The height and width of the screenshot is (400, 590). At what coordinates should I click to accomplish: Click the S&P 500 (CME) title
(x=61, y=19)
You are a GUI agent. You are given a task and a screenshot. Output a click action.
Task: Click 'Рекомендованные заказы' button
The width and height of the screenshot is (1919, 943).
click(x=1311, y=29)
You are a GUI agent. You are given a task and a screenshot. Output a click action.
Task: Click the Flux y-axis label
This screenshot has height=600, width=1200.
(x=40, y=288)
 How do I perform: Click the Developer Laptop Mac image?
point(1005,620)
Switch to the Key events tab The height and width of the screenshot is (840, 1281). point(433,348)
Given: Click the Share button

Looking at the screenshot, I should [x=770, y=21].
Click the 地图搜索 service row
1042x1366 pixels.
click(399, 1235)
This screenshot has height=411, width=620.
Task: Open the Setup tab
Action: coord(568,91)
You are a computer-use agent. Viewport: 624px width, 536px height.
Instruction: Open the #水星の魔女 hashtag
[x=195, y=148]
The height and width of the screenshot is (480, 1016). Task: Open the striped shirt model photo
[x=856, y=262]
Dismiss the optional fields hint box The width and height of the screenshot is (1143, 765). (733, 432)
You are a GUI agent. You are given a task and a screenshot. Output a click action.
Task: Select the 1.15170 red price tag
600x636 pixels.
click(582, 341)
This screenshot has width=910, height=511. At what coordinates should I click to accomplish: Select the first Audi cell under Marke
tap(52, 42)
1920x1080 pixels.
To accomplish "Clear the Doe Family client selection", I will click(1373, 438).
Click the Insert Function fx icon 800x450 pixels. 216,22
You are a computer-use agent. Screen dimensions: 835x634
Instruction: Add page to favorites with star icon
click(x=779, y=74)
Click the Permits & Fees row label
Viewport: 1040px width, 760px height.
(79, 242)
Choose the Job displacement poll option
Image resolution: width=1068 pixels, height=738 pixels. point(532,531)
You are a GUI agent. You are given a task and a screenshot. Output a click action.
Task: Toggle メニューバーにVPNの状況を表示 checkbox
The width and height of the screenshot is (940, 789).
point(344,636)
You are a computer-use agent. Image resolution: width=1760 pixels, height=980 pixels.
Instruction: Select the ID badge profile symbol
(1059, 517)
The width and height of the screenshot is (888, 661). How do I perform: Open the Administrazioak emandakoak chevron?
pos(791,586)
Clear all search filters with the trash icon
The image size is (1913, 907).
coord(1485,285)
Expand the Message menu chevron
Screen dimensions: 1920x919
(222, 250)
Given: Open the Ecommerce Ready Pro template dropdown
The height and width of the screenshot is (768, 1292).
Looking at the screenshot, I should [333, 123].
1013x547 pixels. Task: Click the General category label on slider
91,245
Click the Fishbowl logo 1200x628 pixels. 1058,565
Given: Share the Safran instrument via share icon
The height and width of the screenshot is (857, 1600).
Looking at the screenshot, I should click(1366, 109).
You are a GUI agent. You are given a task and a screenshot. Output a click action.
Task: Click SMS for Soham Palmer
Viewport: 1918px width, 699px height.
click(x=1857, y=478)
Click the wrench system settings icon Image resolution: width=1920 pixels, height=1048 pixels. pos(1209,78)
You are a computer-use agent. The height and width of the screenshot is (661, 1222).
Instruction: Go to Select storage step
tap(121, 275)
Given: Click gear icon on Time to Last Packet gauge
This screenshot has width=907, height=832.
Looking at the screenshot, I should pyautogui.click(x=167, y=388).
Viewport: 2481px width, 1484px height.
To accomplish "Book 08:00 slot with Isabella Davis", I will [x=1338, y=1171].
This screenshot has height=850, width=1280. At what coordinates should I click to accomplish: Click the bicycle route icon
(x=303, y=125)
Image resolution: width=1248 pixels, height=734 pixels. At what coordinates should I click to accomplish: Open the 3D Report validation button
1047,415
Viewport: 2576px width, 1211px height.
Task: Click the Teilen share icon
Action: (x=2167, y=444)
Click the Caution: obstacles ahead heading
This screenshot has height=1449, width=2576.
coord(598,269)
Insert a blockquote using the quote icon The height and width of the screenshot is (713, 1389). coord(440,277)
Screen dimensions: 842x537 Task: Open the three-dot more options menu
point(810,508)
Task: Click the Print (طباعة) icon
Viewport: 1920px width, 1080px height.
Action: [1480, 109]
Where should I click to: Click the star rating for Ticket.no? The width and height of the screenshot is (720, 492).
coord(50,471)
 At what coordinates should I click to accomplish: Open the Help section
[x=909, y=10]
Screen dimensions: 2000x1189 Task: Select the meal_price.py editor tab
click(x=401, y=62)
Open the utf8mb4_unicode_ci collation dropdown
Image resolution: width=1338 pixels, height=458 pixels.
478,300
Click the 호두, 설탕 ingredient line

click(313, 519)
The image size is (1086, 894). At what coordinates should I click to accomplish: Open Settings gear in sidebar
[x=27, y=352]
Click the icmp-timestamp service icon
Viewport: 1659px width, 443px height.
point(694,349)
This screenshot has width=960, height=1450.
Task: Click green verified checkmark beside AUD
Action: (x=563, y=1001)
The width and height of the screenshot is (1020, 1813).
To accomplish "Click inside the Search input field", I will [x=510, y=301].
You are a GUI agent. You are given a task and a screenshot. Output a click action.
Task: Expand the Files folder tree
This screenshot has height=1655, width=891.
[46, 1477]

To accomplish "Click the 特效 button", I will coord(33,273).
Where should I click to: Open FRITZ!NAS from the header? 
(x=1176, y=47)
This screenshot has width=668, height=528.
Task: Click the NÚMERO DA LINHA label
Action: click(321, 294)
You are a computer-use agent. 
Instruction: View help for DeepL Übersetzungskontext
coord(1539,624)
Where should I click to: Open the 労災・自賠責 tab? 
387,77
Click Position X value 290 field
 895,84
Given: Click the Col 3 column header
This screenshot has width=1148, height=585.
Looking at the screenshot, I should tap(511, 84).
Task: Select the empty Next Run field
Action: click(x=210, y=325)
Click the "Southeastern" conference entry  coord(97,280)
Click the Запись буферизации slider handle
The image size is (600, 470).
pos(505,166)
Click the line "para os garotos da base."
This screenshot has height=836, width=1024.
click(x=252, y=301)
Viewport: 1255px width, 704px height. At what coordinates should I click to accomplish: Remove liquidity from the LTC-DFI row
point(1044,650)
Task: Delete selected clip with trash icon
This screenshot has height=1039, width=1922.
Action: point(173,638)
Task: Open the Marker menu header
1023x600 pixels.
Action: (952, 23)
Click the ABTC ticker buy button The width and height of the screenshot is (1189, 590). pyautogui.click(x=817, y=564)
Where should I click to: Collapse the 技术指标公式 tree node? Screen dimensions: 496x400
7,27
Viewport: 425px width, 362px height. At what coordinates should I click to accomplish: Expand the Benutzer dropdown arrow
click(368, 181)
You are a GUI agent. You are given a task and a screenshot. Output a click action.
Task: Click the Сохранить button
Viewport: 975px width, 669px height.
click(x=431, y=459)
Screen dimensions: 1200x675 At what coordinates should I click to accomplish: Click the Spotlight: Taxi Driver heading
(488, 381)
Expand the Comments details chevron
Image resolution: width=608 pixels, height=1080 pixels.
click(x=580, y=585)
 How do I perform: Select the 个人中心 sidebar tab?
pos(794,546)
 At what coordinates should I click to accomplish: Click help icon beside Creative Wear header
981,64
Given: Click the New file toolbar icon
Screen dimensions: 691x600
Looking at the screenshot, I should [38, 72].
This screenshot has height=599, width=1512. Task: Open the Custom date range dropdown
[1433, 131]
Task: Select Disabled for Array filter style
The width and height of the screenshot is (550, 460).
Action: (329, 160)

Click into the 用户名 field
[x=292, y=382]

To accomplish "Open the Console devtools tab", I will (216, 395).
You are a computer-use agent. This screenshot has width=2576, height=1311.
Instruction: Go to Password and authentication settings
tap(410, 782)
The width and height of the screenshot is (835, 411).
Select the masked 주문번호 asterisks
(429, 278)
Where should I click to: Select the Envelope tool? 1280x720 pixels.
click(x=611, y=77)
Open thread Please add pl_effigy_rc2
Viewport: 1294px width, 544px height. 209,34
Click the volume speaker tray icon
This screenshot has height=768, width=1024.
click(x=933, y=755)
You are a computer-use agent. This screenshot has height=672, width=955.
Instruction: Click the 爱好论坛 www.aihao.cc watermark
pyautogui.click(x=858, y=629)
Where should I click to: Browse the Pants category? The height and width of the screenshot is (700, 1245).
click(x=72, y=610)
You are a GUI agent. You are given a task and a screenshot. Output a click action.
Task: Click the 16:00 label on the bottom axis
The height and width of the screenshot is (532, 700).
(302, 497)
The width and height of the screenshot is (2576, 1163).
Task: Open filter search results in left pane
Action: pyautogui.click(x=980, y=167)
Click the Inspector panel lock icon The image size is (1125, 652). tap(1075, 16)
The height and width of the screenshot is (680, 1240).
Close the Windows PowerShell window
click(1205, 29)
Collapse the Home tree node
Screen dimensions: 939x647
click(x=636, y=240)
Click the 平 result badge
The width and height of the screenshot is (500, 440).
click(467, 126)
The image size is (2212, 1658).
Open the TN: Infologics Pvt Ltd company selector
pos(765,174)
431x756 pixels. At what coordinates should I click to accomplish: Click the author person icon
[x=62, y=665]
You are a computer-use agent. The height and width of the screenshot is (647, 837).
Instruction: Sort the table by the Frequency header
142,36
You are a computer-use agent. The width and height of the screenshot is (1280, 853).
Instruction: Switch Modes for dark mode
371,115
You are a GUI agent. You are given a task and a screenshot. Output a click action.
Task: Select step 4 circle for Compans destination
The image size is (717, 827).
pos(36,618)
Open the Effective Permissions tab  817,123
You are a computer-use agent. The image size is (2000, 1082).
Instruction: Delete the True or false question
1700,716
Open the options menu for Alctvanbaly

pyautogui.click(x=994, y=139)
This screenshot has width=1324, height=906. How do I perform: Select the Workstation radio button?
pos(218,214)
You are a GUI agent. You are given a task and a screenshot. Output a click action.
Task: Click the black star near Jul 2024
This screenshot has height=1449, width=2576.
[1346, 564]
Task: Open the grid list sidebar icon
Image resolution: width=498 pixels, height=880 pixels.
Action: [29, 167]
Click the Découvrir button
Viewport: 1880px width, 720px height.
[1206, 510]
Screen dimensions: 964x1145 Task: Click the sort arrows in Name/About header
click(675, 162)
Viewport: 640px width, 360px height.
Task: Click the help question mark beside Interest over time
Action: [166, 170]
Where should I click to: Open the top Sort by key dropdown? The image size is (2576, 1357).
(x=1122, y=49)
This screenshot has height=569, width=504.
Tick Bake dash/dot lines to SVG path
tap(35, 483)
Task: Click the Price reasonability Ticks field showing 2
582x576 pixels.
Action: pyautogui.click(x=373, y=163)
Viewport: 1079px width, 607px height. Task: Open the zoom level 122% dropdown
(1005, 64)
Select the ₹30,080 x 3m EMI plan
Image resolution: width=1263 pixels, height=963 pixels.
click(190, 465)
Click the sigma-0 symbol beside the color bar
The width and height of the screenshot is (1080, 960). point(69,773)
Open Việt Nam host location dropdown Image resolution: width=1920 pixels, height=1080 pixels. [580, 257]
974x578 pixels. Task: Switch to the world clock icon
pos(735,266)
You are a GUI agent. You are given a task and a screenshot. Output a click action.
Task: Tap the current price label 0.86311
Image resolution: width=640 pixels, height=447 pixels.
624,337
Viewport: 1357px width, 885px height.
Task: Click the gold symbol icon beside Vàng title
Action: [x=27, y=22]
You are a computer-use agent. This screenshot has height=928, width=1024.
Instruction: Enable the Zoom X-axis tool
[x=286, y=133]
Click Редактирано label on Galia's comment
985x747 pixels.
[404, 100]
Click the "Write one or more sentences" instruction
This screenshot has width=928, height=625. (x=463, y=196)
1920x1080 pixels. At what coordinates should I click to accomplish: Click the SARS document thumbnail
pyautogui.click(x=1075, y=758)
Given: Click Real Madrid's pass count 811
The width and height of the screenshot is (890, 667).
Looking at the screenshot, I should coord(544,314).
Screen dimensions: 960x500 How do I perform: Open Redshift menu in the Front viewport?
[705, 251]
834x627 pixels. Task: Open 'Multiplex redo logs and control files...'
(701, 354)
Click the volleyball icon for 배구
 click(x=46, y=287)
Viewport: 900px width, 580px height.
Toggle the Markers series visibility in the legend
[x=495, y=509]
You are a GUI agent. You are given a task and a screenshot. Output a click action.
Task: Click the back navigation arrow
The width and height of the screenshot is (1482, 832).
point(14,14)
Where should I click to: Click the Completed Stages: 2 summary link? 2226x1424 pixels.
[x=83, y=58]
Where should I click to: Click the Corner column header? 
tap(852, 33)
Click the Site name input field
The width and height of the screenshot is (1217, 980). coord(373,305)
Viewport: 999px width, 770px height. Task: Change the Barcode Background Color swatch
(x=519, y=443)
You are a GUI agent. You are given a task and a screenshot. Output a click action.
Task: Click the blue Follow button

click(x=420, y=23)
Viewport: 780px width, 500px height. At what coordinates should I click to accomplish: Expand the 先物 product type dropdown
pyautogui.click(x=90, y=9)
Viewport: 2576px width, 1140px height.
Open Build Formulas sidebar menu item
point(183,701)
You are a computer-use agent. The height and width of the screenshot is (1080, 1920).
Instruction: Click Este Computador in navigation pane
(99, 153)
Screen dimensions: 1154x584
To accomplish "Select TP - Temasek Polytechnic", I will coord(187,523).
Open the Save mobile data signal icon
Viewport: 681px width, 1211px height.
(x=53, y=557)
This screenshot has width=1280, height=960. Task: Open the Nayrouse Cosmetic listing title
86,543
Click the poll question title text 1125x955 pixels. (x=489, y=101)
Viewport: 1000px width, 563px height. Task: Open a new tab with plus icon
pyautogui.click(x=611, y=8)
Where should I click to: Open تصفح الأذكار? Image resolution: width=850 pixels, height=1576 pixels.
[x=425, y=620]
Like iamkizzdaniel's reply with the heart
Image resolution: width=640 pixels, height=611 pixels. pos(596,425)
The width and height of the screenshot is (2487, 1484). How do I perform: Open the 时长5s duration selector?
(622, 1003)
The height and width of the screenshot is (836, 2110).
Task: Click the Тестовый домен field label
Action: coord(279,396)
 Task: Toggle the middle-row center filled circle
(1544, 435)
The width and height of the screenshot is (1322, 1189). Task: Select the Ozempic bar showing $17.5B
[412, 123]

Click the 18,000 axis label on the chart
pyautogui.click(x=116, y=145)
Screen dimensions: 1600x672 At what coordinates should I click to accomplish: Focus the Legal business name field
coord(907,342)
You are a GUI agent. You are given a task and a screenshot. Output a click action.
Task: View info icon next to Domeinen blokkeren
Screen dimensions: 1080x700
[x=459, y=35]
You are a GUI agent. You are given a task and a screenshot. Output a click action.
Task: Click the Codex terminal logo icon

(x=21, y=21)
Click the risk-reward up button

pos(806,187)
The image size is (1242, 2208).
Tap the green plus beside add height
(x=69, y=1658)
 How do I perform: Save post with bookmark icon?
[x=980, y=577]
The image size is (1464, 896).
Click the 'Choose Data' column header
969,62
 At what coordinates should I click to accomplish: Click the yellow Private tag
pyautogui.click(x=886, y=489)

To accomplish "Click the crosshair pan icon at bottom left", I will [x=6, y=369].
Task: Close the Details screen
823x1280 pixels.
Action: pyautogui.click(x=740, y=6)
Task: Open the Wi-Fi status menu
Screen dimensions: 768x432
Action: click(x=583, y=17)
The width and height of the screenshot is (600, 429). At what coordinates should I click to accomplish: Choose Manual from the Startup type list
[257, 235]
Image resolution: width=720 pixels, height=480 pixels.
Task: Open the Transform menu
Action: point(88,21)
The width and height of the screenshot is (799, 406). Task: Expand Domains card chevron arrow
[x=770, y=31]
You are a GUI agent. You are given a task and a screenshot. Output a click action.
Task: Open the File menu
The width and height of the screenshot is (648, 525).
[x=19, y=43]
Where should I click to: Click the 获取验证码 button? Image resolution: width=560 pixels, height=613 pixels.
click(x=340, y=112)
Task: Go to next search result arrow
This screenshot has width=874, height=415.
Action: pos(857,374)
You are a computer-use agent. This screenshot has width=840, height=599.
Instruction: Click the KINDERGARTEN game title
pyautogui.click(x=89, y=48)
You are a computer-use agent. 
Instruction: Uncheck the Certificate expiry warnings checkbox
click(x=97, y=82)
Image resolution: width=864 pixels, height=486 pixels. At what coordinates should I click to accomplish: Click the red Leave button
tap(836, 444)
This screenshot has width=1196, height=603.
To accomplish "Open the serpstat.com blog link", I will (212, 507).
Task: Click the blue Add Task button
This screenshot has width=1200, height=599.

- - - - - - -

> Set task
Copy the data above verbatim, starting at the line that contains "Click the 地图搜索 service row" and ending at the line that contains "[x=195, y=148]", with both of those lines included.

> Task answer
Click the 地图搜索 service row
1042x1366 pixels.
click(399, 1235)
This screenshot has height=411, width=620.
Task: Open the Setup tab
Action: coord(568,91)
You are a computer-use agent. Viewport: 624px width, 536px height.
Instruction: Open the #水星の魔女 hashtag
[x=195, y=148]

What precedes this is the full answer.